--- SOURCE RECORDS Enclosed Below ---

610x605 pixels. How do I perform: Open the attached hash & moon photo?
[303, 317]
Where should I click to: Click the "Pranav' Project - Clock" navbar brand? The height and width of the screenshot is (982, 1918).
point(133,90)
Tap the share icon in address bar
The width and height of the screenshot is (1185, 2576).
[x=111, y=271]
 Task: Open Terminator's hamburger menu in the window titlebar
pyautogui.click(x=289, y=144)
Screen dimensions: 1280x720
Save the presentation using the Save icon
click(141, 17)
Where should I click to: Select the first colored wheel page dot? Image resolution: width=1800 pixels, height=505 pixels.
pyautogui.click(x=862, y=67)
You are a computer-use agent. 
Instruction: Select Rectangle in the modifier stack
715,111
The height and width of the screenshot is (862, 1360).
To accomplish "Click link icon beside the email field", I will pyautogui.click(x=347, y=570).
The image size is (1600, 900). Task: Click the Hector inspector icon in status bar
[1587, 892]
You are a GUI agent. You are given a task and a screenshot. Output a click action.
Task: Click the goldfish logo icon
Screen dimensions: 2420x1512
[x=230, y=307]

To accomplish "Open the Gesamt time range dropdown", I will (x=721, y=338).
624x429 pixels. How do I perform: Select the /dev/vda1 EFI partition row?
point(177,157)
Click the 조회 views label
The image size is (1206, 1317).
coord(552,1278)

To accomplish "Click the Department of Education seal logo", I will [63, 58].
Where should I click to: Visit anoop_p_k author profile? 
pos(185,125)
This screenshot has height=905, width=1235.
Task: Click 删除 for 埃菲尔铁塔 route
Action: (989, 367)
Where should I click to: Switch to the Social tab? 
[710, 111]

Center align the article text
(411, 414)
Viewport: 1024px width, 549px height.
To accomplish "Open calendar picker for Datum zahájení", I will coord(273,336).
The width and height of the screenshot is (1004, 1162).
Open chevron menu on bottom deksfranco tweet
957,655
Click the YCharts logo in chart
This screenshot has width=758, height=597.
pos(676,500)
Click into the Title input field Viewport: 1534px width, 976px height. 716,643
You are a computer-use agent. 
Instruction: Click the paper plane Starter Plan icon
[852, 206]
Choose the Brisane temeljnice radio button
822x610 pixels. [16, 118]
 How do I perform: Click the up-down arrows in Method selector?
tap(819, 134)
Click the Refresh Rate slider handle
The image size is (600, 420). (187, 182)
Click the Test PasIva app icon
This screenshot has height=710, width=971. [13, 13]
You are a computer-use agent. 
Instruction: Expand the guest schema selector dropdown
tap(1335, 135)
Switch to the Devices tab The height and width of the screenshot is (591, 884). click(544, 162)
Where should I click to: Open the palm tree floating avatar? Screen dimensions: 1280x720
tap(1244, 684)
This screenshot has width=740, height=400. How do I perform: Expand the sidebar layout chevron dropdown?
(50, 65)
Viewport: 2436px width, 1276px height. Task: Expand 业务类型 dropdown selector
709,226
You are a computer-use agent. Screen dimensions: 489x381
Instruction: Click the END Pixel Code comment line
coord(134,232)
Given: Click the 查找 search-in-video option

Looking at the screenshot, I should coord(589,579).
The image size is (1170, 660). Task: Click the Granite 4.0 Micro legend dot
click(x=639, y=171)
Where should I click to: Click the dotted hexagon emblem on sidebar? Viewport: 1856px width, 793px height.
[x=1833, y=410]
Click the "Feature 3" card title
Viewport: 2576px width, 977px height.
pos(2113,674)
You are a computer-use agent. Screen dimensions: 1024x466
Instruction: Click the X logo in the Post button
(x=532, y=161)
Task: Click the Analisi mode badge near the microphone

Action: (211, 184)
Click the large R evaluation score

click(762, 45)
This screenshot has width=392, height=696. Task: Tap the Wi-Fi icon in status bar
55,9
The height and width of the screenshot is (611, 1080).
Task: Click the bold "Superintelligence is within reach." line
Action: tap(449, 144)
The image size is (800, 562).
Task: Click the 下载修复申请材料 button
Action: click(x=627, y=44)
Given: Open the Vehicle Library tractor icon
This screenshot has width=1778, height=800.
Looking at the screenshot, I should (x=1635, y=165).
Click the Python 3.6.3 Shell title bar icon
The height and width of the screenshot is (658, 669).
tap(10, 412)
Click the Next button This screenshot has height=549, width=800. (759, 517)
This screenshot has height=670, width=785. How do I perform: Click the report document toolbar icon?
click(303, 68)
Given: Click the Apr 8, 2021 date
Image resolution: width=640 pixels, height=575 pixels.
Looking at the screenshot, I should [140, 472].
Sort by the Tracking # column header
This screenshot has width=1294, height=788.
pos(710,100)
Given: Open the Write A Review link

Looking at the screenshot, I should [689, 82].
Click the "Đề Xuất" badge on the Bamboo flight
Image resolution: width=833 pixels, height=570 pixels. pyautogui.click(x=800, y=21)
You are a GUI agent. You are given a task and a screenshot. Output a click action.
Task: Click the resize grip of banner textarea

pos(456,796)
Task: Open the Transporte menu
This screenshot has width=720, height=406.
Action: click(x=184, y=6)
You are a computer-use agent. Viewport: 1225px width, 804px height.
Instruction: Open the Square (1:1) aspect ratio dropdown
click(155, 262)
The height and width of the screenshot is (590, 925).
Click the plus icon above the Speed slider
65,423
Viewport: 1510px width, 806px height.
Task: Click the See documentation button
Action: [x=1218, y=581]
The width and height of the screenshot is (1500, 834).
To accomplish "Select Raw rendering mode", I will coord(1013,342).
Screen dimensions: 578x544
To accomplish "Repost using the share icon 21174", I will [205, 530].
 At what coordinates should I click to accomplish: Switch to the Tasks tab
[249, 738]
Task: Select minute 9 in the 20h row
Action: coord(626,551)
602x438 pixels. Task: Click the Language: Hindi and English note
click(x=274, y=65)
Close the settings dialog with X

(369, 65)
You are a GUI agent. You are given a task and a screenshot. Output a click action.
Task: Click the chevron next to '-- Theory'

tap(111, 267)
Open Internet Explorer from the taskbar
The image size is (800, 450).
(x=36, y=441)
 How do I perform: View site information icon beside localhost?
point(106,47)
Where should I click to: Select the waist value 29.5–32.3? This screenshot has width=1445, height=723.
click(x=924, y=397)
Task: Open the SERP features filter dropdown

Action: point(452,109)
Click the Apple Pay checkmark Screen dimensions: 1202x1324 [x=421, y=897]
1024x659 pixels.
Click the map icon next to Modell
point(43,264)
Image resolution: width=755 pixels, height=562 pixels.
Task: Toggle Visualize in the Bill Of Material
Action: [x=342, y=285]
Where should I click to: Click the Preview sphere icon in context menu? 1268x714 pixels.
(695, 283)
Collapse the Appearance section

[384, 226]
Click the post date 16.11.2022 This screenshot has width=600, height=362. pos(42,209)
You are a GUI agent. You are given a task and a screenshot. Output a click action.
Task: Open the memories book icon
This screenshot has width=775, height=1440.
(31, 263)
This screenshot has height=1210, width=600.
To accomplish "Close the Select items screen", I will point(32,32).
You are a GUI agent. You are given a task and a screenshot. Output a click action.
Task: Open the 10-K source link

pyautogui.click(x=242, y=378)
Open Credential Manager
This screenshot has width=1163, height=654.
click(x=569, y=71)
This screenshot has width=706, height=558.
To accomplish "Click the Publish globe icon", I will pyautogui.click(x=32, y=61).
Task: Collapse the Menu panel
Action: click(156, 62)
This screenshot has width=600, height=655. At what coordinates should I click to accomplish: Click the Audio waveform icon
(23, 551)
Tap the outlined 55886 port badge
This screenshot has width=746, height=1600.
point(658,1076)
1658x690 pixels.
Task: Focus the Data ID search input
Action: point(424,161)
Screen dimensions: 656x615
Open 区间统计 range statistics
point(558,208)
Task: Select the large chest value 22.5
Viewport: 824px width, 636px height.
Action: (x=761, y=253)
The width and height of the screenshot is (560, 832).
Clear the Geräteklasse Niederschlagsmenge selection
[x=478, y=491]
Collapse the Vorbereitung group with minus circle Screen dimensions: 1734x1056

--- End of Enclosed SOURCE RECORDS ---

EXERCISE INSTRUCTIONS: All that is wanted is an exact copy of the lines above from the one with "Task: Open the SERP features filter dropdown" through the one with "Task: Open the memories book icon", with both ends included.

ANSWER BELOW:
Task: Open the SERP features filter dropdown

Action: point(452,109)
Click the Apple Pay checkmark Screen dimensions: 1202x1324 [x=421, y=897]
1024x659 pixels.
Click the map icon next to Modell
point(43,264)
Image resolution: width=755 pixels, height=562 pixels.
Task: Toggle Visualize in the Bill Of Material
Action: [x=342, y=285]
Where should I click to: Click the Preview sphere icon in context menu? 1268x714 pixels.
(695, 283)
Collapse the Appearance section

[384, 226]
Click the post date 16.11.2022 This screenshot has width=600, height=362. pos(42,209)
You are a GUI agent. You are given a task and a screenshot. Output a click action.
Task: Open the memories book icon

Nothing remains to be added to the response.